* **Assignment**
Reproduce the whole of the data exactly.

* **Source data**
"""

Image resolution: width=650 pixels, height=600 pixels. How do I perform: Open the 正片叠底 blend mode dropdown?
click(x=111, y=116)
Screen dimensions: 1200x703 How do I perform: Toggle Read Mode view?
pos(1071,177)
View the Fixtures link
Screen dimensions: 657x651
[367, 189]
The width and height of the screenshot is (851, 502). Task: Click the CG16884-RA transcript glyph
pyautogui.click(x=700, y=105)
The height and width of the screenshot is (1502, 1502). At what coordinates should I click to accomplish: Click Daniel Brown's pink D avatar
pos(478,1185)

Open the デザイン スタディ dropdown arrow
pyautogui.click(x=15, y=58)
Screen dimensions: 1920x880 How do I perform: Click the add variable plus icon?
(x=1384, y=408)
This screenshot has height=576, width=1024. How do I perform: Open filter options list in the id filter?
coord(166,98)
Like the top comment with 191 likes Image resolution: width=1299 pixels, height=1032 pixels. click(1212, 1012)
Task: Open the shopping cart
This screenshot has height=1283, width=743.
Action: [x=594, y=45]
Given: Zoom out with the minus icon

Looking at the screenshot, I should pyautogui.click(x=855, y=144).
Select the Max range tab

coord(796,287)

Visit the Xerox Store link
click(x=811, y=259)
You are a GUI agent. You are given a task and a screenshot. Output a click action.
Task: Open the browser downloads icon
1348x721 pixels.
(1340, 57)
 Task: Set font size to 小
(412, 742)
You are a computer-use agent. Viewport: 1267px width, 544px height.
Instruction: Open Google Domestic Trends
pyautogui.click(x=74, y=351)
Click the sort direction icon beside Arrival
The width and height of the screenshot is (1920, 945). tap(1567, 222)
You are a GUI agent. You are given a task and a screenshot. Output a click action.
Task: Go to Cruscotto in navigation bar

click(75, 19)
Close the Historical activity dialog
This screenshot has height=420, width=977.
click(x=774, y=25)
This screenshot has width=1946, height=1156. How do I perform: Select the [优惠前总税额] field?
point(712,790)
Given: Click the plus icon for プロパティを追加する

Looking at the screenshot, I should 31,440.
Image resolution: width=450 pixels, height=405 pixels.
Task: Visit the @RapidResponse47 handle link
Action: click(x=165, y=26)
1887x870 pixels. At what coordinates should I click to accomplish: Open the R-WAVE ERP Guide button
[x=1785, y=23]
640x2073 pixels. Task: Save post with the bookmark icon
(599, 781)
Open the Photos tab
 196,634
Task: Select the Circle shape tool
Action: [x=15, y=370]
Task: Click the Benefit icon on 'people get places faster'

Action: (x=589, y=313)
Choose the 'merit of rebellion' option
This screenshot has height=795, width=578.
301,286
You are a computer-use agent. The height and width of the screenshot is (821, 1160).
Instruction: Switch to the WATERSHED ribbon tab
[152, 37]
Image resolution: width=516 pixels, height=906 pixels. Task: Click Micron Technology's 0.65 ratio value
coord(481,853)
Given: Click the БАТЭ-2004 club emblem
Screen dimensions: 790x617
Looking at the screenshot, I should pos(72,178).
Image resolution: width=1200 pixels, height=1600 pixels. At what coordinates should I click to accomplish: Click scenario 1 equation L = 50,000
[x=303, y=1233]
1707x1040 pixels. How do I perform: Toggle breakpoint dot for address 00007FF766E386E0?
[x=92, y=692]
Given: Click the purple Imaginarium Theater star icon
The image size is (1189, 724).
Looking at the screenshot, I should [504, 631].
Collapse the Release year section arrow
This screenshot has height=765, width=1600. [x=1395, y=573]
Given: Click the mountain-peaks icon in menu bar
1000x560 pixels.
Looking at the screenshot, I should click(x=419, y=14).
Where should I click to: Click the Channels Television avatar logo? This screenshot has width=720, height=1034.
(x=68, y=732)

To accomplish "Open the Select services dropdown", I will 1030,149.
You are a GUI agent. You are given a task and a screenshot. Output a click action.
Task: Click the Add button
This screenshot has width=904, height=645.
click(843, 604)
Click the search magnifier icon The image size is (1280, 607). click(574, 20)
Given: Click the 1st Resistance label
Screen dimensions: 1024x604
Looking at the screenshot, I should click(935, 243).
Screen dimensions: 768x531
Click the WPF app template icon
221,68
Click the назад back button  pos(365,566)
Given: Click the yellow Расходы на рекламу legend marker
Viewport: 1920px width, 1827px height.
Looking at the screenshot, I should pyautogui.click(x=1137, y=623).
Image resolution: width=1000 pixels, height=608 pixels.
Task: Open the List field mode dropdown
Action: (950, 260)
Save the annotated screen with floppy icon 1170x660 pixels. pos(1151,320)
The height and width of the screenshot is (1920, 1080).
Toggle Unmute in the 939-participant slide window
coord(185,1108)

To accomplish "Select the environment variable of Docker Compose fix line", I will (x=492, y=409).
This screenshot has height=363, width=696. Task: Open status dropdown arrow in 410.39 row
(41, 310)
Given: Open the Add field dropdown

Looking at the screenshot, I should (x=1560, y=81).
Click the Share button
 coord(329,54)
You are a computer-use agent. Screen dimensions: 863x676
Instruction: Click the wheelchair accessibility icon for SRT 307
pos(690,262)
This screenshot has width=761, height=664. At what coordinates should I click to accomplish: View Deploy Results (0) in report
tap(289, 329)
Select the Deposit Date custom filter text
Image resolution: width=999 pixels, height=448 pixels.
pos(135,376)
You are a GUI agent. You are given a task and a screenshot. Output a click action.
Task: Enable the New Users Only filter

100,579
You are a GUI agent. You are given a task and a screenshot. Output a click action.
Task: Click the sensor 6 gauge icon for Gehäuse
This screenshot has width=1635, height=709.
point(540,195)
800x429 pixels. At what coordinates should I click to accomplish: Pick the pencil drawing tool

"""

* **Written solution**
Image resolution: width=650 pixels, height=600 pixels. How do I perform: Open the 正片叠底 blend mode dropdown?
click(x=111, y=116)
Screen dimensions: 1200x703 How do I perform: Toggle Read Mode view?
pos(1071,177)
View the Fixtures link
Screen dimensions: 657x651
[367, 189]
The width and height of the screenshot is (851, 502). Task: Click the CG16884-RA transcript glyph
pyautogui.click(x=700, y=105)
The height and width of the screenshot is (1502, 1502). At what coordinates should I click to accomplish: Click Daniel Brown's pink D avatar
pos(478,1185)

Open the デザイン スタディ dropdown arrow
pyautogui.click(x=15, y=58)
Screen dimensions: 1920x880 How do I perform: Click the add variable plus icon?
(x=1384, y=408)
This screenshot has height=576, width=1024. How do I perform: Open filter options list in the id filter?
coord(166,98)
Like the top comment with 191 likes Image resolution: width=1299 pixels, height=1032 pixels. click(1212, 1012)
Task: Open the shopping cart
This screenshot has height=1283, width=743.
Action: [x=594, y=45]
Given: Zoom out with the minus icon

Looking at the screenshot, I should pyautogui.click(x=855, y=144).
Select the Max range tab

coord(796,287)

Visit the Xerox Store link
click(x=811, y=259)
You are a GUI agent. You are given a task and a screenshot. Output a click action.
Task: Open the browser downloads icon
1348x721 pixels.
(1340, 57)
 Task: Set font size to 小
(412, 742)
You are a computer-use agent. Viewport: 1267px width, 544px height.
Instruction: Open Google Domestic Trends
pyautogui.click(x=74, y=351)
Click the sort direction icon beside Arrival
The width and height of the screenshot is (1920, 945). tap(1567, 222)
You are a GUI agent. You are given a task and a screenshot. Output a click action.
Task: Go to Cruscotto in navigation bar

click(75, 19)
Close the Historical activity dialog
This screenshot has height=420, width=977.
click(x=774, y=25)
This screenshot has width=1946, height=1156. How do I perform: Select the [优惠前总税额] field?
point(712,790)
Given: Click the plus icon for プロパティを追加する

Looking at the screenshot, I should 31,440.
Image resolution: width=450 pixels, height=405 pixels.
Task: Visit the @RapidResponse47 handle link
Action: click(x=165, y=26)
1887x870 pixels. At what coordinates should I click to accomplish: Open the R-WAVE ERP Guide button
[x=1785, y=23]
640x2073 pixels. Task: Save post with the bookmark icon
(599, 781)
Open the Photos tab
 196,634
Task: Select the Circle shape tool
Action: [x=15, y=370]
Task: Click the Benefit icon on 'people get places faster'

Action: (x=589, y=313)
Choose the 'merit of rebellion' option
This screenshot has height=795, width=578.
301,286
You are a computer-use agent. The height and width of the screenshot is (821, 1160).
Instruction: Switch to the WATERSHED ribbon tab
[152, 37]
Image resolution: width=516 pixels, height=906 pixels. Task: Click Micron Technology's 0.65 ratio value
coord(481,853)
Given: Click the БАТЭ-2004 club emblem
Screen dimensions: 790x617
Looking at the screenshot, I should pos(72,178).
Image resolution: width=1200 pixels, height=1600 pixels. At what coordinates should I click to accomplish: Click scenario 1 equation L = 50,000
[x=303, y=1233]
1707x1040 pixels. How do I perform: Toggle breakpoint dot for address 00007FF766E386E0?
[x=92, y=692]
Given: Click the purple Imaginarium Theater star icon
The image size is (1189, 724).
Looking at the screenshot, I should [504, 631].
Collapse the Release year section arrow
This screenshot has height=765, width=1600. [x=1395, y=573]
Given: Click the mountain-peaks icon in menu bar
1000x560 pixels.
Looking at the screenshot, I should click(x=419, y=14).
Where should I click to: Click the Channels Television avatar logo? This screenshot has width=720, height=1034.
(x=68, y=732)

To accomplish "Open the Select services dropdown", I will 1030,149.
You are a GUI agent. You are given a task and a screenshot. Output a click action.
Task: Click the Add button
This screenshot has width=904, height=645.
click(843, 604)
Click the search magnifier icon The image size is (1280, 607). click(574, 20)
Given: Click the 1st Resistance label
Screen dimensions: 1024x604
Looking at the screenshot, I should click(935, 243).
Screen dimensions: 768x531
Click the WPF app template icon
221,68
Click the назад back button  pos(365,566)
Given: Click the yellow Расходы на рекламу legend marker
Viewport: 1920px width, 1827px height.
Looking at the screenshot, I should pyautogui.click(x=1137, y=623).
Image resolution: width=1000 pixels, height=608 pixels.
Task: Open the List field mode dropdown
Action: (950, 260)
Save the annotated screen with floppy icon 1170x660 pixels. pos(1151,320)
The height and width of the screenshot is (1920, 1080).
Toggle Unmute in the 939-participant slide window
coord(185,1108)

To accomplish "Select the environment variable of Docker Compose fix line", I will (x=492, y=409).
This screenshot has height=363, width=696. Task: Open status dropdown arrow in 410.39 row
(41, 310)
Given: Open the Add field dropdown

Looking at the screenshot, I should (x=1560, y=81).
Click the Share button
 coord(329,54)
You are a computer-use agent. Screen dimensions: 863x676
Instruction: Click the wheelchair accessibility icon for SRT 307
pos(690,262)
This screenshot has width=761, height=664. At what coordinates should I click to accomplish: View Deploy Results (0) in report
tap(289, 329)
Select the Deposit Date custom filter text
Image resolution: width=999 pixels, height=448 pixels.
pos(135,376)
You are a GUI agent. You are given a task and a screenshot. Output a click action.
Task: Enable the New Users Only filter

100,579
You are a GUI agent. You are given a task and a screenshot. Output a click action.
Task: Click the sensor 6 gauge icon for Gehäuse
This screenshot has width=1635, height=709.
point(540,195)
800x429 pixels. At what coordinates should I click to accomplish: Pick the pencil drawing tool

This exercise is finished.